El caballero de guardia vaciló.

—Estará encantado de relatarte la historia de cómo conoció al hechicero Dalamar —añadió secamente Gerard.

—Llévatelo —repuso el guardia.

Tas y su escolta entraron en el fortín pasando por las puertas que había en el centro de una cerca alta hecha con postes, los cuales acababan en puntas afiladas. Dentro del recinto había establos para los caballos, pequeños campos de entrenamiento con una diana instalada para las prácticas con arco, y varios edificios. El fortín no era grande; se había levantado para albergar a quienes guardaban la Tumba de los Últimos Héroes y se había ampliado para acomodar a los caballeros que se encargarían de lo que seguramente sería la última defensa de Solace si la hembra Verde, Beryl, atacaba.

Gerard había pensado con cierta euforia que sus días de guardar una tumba podrían estar llegando a su fin, que la batalla contra el dragón era inminente aunque todos los caballeros tenían la orden de no mencionar tal cosa a nadie. Carecían de pruebas que confirmasen que Beryl se preparaba para caer sobre Solace y no querían provocar un ataque por parte de la gran Verde. Empero, los altos oficiales solámnicos hacían planes en secreto.

Dentro de la empalizada, un edificio bajo y alargado servía de cuartel para los caballeros y los soldados bajo su mando. Además, había varias edificaciones anexas utilizadas como almacenes y oficinas administrativas, donde el jefe de la guarnición tenía su alojamiento, que a la vez utilizaba como despacho.

El ayudante de campo de su señoría recibió a Gerard y lo hizo pasar.

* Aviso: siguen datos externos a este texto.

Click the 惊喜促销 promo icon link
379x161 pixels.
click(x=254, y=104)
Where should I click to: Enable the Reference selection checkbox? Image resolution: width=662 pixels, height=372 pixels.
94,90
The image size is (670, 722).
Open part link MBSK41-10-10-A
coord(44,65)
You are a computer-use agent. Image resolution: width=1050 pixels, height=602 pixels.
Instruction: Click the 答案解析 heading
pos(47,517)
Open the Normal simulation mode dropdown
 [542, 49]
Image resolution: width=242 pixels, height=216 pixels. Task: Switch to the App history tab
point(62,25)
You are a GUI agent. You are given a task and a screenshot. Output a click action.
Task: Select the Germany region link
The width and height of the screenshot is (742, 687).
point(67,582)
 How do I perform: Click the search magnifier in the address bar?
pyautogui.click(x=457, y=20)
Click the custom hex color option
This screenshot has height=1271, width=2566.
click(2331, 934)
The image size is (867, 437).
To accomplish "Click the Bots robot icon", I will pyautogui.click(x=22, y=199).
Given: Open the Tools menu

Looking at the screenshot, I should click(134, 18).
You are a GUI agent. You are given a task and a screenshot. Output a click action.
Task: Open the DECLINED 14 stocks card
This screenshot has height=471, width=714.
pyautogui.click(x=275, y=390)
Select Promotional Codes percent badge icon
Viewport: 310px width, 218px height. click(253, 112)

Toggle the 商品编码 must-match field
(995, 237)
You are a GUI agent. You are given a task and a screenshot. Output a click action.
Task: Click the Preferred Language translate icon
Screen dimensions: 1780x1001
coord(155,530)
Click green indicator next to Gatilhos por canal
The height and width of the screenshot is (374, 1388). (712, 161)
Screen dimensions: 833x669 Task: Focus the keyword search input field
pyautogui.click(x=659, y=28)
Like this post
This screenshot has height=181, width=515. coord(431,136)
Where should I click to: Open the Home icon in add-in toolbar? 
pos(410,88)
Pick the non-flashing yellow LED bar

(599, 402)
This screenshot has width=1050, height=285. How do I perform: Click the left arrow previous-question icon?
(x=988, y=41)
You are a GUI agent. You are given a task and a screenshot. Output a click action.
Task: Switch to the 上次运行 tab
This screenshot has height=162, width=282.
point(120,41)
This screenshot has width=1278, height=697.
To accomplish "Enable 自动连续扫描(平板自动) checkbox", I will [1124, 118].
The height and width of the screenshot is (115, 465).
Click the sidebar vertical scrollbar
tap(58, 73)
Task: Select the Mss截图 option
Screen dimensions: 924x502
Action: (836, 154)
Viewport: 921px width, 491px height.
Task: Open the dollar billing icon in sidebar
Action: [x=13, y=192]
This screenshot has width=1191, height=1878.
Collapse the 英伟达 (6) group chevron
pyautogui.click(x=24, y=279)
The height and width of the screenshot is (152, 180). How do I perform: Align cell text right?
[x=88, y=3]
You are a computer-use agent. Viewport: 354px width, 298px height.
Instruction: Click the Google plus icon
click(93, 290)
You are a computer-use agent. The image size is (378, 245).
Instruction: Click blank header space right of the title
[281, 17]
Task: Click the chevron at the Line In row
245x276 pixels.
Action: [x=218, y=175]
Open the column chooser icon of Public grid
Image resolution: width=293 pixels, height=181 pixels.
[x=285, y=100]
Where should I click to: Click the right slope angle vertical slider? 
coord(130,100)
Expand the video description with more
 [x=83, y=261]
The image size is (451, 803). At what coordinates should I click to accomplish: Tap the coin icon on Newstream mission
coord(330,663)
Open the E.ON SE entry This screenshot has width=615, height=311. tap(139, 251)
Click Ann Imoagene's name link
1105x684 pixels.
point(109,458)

—Su señoría se reunirá enseguida con vos, sir Gerard —informó el edecán.

—¡Gerard! —exclamó una voz femenina—. ¡Qué placer verte! Me pareció oír tu nombre.

Lady Vivar seguía siendo una mujer bien parecida a pesar de rondar los sesenta años, con el cabello blanco y la tez de un tono dorado como el té. A lo largo de sus cuarenta años de matrimonio, había acompañado a su esposo en todos sus viajes. Su carácter era brusco y directo como el de cualquier soldado, sin embargo en ese momento llevaba un delantal manchado de harina. Besó a Gerard en la mejilla —el caballero se había cuadrado, con el yelmo debajo del brazo— y dirigió una mirada recelosa al kender.